If your job is of the type besteffort and idempotent (oarsub -t option) and killed by the OAR scheduler then another job is automatically created and scheduled with same behaviours.

Cosystem jobs

This feature enables to reserve some resources without launching any program on corresponding nodes. Thus nothing is done by OAR on computing nodes when a job is starting except on the COSYSTEM_HOSTNAME defined in the configuration file.

This is useful with an other launching system that will declare its time slot in OAR. So yo can have two different batch scheduler.

When you submit a job you have to use -t cosystem option of oarsub to specify that this is a cosystem job.
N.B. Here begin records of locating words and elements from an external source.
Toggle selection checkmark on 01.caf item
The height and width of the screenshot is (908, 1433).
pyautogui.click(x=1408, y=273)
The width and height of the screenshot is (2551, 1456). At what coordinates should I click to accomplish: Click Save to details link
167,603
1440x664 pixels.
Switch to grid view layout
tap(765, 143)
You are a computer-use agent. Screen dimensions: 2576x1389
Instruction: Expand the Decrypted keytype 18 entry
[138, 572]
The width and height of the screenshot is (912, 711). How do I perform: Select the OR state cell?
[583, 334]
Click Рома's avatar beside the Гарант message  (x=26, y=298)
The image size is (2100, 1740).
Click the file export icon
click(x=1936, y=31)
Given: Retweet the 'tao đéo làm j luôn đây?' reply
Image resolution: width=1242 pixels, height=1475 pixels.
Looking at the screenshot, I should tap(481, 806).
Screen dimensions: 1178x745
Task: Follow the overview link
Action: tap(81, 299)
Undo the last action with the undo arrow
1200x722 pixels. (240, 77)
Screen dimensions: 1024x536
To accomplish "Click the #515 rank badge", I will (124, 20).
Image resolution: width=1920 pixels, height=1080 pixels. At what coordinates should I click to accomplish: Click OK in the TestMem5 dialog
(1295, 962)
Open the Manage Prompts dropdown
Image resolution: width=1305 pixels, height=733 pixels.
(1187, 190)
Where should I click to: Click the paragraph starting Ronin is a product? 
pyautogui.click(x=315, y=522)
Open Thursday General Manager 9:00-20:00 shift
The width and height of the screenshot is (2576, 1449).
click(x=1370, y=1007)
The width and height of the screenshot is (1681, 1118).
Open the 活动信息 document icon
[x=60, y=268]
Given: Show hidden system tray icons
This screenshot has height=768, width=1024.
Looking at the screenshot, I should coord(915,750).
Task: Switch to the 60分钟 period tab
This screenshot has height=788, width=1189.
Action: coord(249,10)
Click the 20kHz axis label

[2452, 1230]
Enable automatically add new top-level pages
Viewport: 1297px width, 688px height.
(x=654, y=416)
These jobs are stopped by the oardel command or when they reach their walltime or their command has finished. They also use the node COSYSTEM_HOSTNAME to launch the specified program or shell.

Deploy jobs

This feature is useful when you want to enable the users to reinstall their reserved nodes. So the OAR jobs will not log on the first computer of the reservation but on the DEPLOY_HOSTNAME.

So prologue and epilogue scripts are executed on DEPLOY_HOSTNAME and if the user wants to launch a script it is also executed on DEPLOY_HOSTNAME.

OAR does nothing on computing nodes because they normally will be rebooted to install a new system image.

This feature is strongly used in the Grid5000 project with Kadeploy tools.

When you submit a job you have to use -t deploy option of oarsub to specify that this is a deploy job.

Quotas

The administrator can limit the number of resources used by user, job types, project ans queue (or a combination of them). This feature acts like quotas. When one of the defined rules is reached then next jobs will not be scheduled at this time. The scheduler will find another slot when the quotas will be satisfied.

This feature is available in queues which use the scheduler oar_sched_gantt_with_timesharing_and_fairsharing_and_quotas.

The quota rules are defined in /etc/oar/scheduler_quotas.conf.

By default no quota is applied.

Note1: Quotas are applied globally, only the jobs of the type container are not taken in account (but the inner jobs are used to compute the quotas).

Note2: Besteffort jobs are not taken in account except in the besteffort queue.

Desktop computing

If you cannot contact the computers via SSH you can install the desktop computing OAR mode. This kind of installation is based on two programs:

  • oar-cgi : this is a web CGI used by the nodes to communicate with the OAR server via a HTTP server on the OAR server node.
  • oar-agent.pl : This program asks periodically the server web CGI to know what it has to do.

This method replaces the SSH command. Computers which want to register them into OAR just has to be able to contact OAR HTTP server.

In this situation we don’t have a NFS file system to share the same directories over all nodes so we have to use a stagein/stageout solution. In this case you can use the oarsub option stagein to migrate your data.